USCIS notes that a letter without a sworn statement or without the author’s address is not automatically disqualified, but it will be treated as less persuasive and may not be enough on its own to meet the applicant’s burden of proof.4U.S. Citizenship and Immigration Services. USCIS Policy Manual Volume 4 Part C Chapter 4 – Documentation and Evidence Including the declaration and your contact information costs you nothing and substantially strengthens the letter.

Once signed, send the original to your friend or their attorney so it can be bundled with the complete application package. Stay reachable — a government officer may contact you to verify what you wrote.

Letters Written in Another Language

If you write the letter in a language other than English, it must be accompanied by a certified English translation. The translator must attach a signed certification stating they are competent to translate from that language into English and that the translation is true and accurate.9Executive Office for Immigration Review.

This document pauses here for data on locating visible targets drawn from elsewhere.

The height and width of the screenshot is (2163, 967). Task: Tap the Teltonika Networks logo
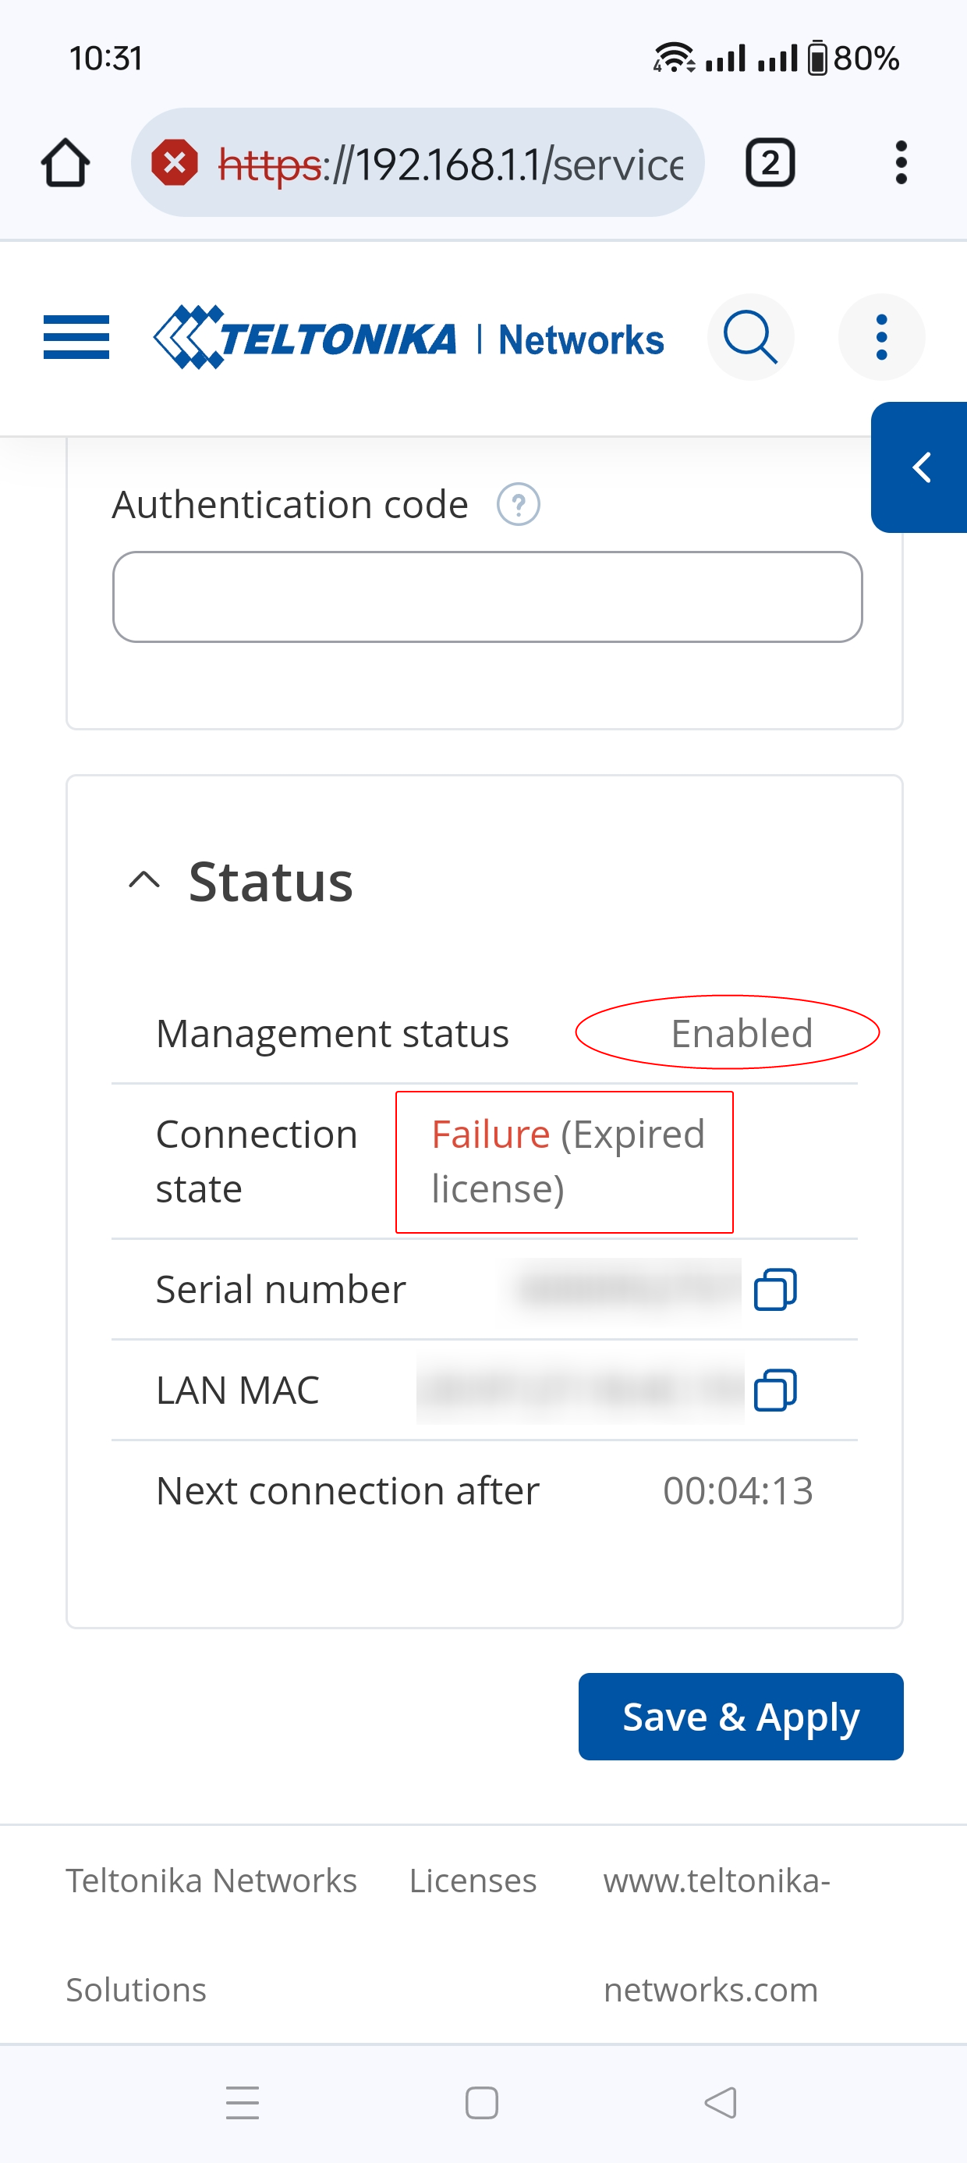409,338
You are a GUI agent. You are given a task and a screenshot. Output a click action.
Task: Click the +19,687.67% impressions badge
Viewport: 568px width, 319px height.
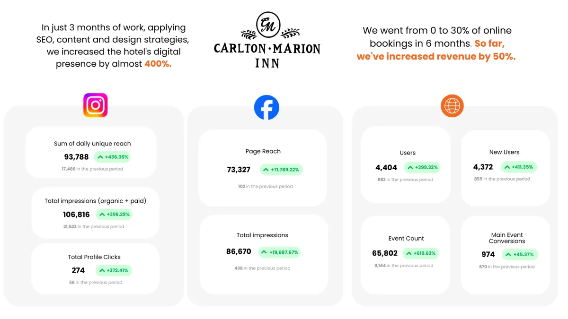click(279, 252)
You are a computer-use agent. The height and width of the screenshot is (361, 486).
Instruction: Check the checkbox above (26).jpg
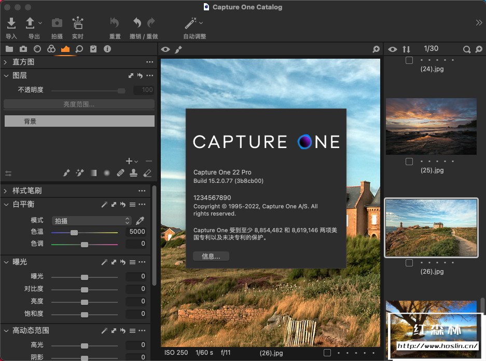(x=409, y=263)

Documents The certification must include the translator’s name, address, and phone number.

If you are not fluent in English but someone else writes the letter on your behalf in English, the document needs a separate “certificate of interpretation.” This statement confirms that the letter was read back to you in a language you understand, that you understood the contents before signing, and that the interpreter is competent in both languages.9Executive Office for Immigration Review. Documents Missing these certifications can get the letter excluded from evidence entirely.

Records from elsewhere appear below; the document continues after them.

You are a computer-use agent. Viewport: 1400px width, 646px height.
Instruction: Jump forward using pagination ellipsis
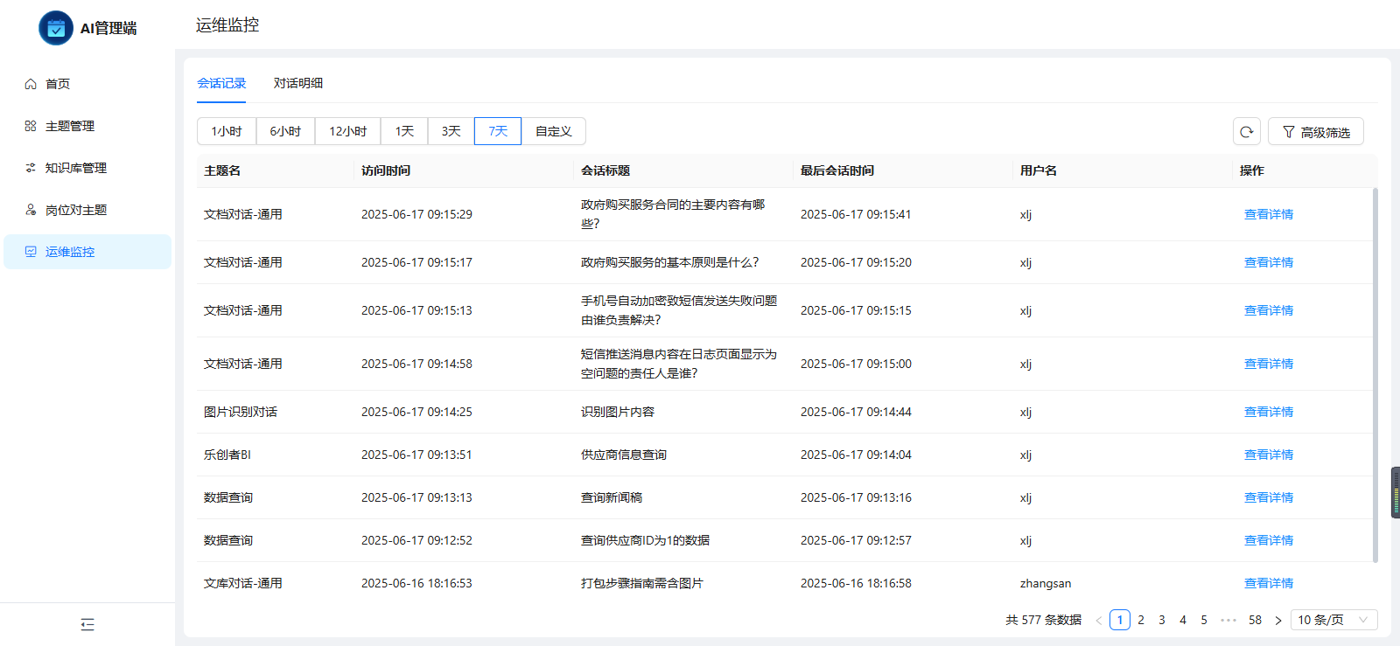click(1229, 620)
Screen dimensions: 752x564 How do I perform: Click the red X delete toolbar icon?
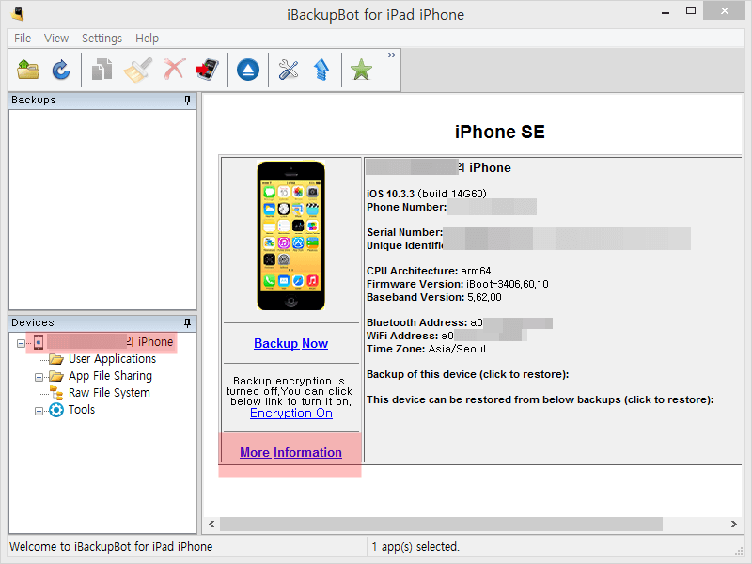click(x=174, y=70)
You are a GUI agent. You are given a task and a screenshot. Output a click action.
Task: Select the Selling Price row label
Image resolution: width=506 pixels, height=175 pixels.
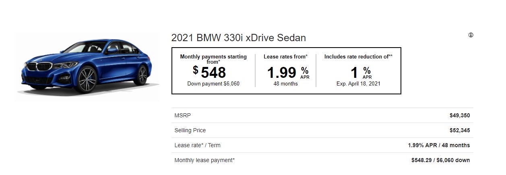coord(190,130)
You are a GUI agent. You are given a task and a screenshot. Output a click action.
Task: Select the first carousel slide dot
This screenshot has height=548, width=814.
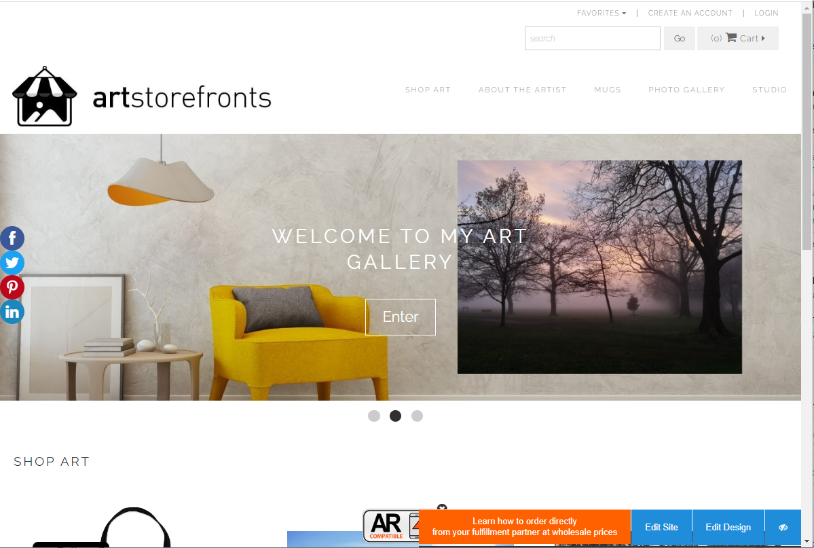(374, 416)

Formatting for Immigration Court

If your friend’s case is before an immigration judge rather than USCIS, the court has specific formatting expectations. All documents should be on standard 8.5″ × 11″ white paper, single-sided, with dark ink — preferably black. Pages must be numbered consecutively at the bottom of each page.9Executive Office for Immigration Review. Documents Your friend’s attorney will handle organizing exhibits with alphabetical tabs and a table of contents, but making sure your letter meets the basic paper and legibility standards prevents it from being rejected. Address the letter to “Honorable Immigration Judge” rather than to USCIS when it is headed to court.

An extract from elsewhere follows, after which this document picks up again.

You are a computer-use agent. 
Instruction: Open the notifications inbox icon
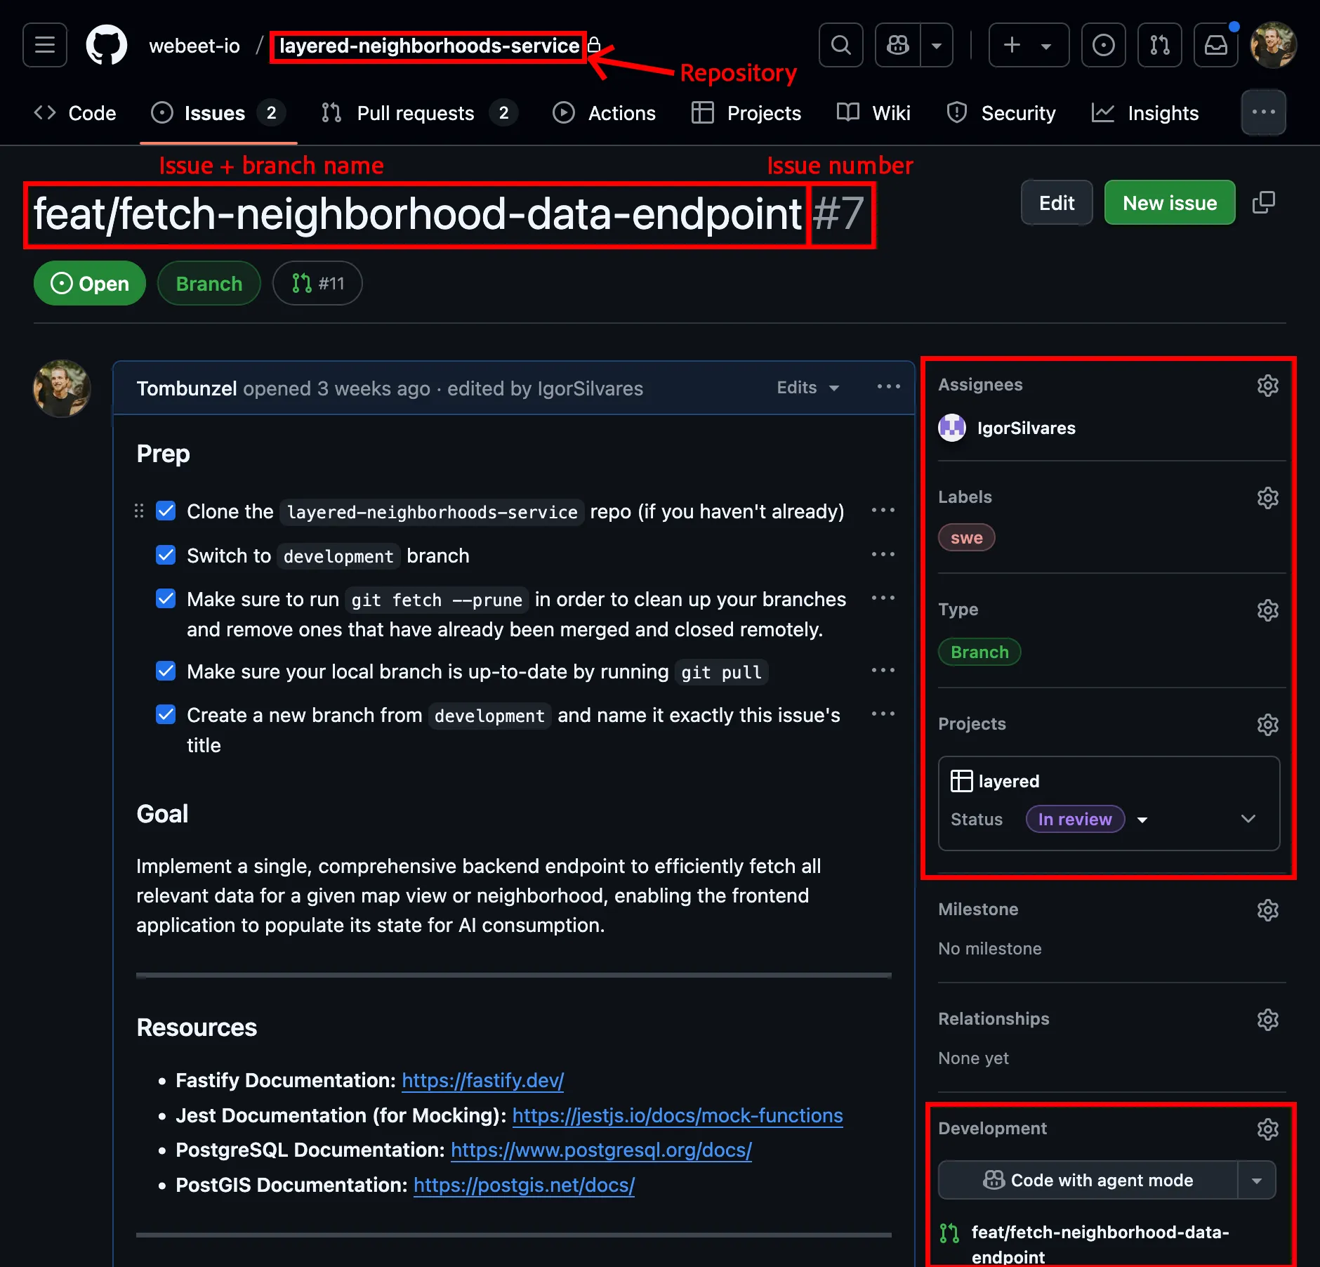[1215, 45]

Criminal Penalties for False Statements

Everything in your letter must be true. This is not a soft suggestion — federal law makes it a crime to knowingly submit a false statement in any document connected to an immigration proceeding. Under the immigration-specific fraud statute, a first or second offense can result in up to ten years in federal prison.10Office of the Law Revision Counsel. 18 USC 1546 – Fraud and Misuse of Visas, Permits, and Other Documents A separate general federal statute covers false statements to any government agency and carries up to five years.11Office of the Law Revision Counsel. 18 USC 1001 – Statements or Entries Generally

The consequences reach beyond the letter writer. If an applicant submits a letter containing false testimony, that false testimony is itself a bar to establishing good moral character under immigration law — potentially destroying their case even if the lie seems minor.6Office of the Law Revision Counsel. 8 USC 1101 – Definitions Write only about things you personally witnessed or know firsthand. If you are unsure whether something is accurate, leave it out. A shorter, honest letter is infinitely more valuable than a detailed one an officer catches in an exaggeration.